__WHAT YOU SHOULD DO__:
Could you reproduce the records below word for word, beginning with their first line and stopping after the line that contains "(x=1127, y=687)"?

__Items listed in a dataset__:
↓
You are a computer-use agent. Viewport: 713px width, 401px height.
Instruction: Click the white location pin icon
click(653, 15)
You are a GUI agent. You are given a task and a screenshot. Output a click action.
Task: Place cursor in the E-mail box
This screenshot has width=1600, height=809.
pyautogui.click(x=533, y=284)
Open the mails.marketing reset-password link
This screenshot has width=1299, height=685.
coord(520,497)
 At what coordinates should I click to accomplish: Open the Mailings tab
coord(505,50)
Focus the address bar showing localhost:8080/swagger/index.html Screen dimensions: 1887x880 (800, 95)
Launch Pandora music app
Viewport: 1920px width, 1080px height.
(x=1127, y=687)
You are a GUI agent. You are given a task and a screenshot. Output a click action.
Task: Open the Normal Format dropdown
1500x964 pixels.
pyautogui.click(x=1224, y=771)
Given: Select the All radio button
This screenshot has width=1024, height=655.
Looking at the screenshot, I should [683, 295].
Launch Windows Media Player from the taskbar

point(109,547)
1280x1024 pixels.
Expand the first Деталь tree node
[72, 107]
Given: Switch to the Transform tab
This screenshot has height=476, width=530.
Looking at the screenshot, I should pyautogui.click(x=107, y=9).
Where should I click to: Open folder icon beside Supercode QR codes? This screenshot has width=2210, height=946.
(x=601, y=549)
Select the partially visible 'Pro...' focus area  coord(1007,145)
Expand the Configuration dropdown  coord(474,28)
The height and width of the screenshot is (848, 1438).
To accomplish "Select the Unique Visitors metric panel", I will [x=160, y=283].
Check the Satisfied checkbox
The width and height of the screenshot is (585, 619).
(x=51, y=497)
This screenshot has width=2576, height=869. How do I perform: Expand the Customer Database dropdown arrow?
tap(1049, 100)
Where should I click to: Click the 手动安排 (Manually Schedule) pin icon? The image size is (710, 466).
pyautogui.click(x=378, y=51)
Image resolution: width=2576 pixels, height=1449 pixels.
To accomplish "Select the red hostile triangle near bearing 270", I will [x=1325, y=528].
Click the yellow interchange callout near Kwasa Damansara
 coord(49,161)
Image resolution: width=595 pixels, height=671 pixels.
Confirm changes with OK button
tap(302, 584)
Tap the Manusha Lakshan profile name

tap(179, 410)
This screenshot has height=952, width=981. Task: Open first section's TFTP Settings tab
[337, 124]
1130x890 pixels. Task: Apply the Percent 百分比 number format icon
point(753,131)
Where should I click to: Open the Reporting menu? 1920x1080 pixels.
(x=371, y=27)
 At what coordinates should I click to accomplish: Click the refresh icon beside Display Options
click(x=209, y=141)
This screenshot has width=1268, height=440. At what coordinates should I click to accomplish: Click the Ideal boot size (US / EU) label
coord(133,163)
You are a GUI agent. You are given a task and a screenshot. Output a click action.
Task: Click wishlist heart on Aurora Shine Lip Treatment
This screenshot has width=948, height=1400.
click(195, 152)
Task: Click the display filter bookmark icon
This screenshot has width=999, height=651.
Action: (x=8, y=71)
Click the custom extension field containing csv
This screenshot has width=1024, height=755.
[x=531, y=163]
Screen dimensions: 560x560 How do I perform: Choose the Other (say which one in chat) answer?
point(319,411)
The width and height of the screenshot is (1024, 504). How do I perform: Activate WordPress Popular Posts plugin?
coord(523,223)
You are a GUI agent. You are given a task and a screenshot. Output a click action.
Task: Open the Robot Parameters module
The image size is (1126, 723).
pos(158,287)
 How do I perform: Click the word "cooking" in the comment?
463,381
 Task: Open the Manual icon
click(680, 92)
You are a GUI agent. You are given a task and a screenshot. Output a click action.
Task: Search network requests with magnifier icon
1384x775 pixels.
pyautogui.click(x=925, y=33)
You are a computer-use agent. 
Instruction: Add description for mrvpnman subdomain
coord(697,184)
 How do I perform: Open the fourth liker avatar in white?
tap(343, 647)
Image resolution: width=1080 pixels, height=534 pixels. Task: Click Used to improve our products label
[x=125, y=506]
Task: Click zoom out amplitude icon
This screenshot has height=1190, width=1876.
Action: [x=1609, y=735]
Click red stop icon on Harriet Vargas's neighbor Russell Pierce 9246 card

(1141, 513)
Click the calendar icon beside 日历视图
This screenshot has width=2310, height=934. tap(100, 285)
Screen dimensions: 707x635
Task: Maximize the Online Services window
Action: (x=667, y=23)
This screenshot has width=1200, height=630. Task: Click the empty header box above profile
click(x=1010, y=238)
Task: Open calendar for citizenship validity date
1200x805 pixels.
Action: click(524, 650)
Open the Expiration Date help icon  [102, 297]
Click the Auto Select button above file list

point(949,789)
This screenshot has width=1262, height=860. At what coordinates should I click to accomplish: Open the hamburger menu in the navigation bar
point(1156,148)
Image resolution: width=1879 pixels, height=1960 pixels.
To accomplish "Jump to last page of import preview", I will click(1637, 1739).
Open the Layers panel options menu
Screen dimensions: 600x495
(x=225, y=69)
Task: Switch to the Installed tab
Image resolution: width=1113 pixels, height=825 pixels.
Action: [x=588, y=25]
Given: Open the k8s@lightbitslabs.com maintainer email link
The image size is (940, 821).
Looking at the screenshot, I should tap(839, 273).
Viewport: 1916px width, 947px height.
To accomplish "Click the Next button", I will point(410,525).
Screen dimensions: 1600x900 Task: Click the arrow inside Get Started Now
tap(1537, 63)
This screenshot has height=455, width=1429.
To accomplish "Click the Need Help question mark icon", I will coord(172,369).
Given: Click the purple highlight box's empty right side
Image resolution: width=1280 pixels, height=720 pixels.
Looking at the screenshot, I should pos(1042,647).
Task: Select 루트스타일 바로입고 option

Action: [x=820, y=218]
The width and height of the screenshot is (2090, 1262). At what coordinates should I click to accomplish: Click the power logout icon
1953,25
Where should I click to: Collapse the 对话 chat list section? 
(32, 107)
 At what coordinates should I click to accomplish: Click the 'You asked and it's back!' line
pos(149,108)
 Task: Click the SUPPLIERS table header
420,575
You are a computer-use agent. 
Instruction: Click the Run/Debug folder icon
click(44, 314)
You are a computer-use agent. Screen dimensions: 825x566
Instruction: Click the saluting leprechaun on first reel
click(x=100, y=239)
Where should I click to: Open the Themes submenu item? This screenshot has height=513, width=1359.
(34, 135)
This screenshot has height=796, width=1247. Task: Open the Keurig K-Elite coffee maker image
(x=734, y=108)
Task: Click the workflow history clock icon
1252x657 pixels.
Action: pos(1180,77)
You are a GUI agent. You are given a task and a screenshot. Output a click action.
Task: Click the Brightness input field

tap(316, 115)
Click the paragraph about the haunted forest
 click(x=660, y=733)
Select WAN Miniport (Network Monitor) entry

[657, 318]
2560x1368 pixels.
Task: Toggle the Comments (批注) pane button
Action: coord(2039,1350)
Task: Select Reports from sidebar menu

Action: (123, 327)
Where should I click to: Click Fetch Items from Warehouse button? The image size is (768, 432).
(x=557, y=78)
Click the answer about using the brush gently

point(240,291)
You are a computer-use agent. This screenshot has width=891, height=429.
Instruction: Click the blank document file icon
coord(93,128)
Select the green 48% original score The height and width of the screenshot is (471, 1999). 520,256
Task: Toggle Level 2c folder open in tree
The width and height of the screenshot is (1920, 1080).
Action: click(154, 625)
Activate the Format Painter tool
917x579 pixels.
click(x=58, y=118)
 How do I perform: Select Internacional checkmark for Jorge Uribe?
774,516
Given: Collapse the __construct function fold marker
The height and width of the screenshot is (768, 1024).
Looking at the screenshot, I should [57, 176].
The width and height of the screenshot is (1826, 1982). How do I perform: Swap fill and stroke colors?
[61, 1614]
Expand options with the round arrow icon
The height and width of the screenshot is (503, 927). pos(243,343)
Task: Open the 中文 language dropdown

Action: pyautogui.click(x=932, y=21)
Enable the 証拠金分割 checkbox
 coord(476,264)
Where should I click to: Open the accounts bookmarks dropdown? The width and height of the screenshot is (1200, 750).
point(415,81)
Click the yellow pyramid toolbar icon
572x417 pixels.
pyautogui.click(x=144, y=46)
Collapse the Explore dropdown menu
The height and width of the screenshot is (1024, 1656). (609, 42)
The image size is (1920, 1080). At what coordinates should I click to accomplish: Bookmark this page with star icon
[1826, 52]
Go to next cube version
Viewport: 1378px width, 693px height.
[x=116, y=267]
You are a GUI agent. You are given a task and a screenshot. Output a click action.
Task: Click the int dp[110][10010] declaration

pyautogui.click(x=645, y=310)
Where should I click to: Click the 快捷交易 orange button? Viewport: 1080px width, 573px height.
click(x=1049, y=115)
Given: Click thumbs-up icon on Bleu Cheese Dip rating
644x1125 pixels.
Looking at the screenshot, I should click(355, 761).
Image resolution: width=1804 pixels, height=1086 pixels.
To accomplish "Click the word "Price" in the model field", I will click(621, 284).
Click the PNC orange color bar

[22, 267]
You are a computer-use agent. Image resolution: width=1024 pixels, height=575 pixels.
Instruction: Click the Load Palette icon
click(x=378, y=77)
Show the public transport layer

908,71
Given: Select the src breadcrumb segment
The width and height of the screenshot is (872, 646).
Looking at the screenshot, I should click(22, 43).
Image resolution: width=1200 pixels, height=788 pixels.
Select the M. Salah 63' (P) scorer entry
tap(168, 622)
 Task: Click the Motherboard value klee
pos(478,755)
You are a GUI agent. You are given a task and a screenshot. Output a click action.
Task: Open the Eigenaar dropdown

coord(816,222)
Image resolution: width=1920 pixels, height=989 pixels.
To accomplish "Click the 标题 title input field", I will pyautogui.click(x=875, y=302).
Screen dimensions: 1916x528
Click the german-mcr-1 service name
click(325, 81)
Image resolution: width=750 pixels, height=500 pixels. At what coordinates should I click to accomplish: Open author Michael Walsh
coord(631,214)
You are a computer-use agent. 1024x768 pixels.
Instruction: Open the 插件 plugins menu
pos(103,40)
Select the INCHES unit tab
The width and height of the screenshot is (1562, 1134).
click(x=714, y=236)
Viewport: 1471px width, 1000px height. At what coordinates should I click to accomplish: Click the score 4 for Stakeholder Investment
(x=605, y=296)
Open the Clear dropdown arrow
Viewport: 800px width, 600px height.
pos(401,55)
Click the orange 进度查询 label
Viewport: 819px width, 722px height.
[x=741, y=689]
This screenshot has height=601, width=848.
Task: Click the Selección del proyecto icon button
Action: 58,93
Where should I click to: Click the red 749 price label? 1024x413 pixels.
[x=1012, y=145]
↑
__OUTPUT FOR THIS EXERCISE__:
You are a computer-use agent. Viewport: 713px width, 401px height.
Instruction: Click the white location pin icon
click(653, 15)
You are a GUI agent. You are given a task and a screenshot. Output a click action.
Task: Place cursor in the E-mail box
This screenshot has width=1600, height=809.
pyautogui.click(x=533, y=284)
Open the mails.marketing reset-password link
This screenshot has width=1299, height=685.
coord(520,497)
 At what coordinates should I click to accomplish: Open the Mailings tab
coord(505,50)
Focus the address bar showing localhost:8080/swagger/index.html Screen dimensions: 1887x880 (800, 95)
Launch Pandora music app
Viewport: 1920px width, 1080px height.
(x=1127, y=687)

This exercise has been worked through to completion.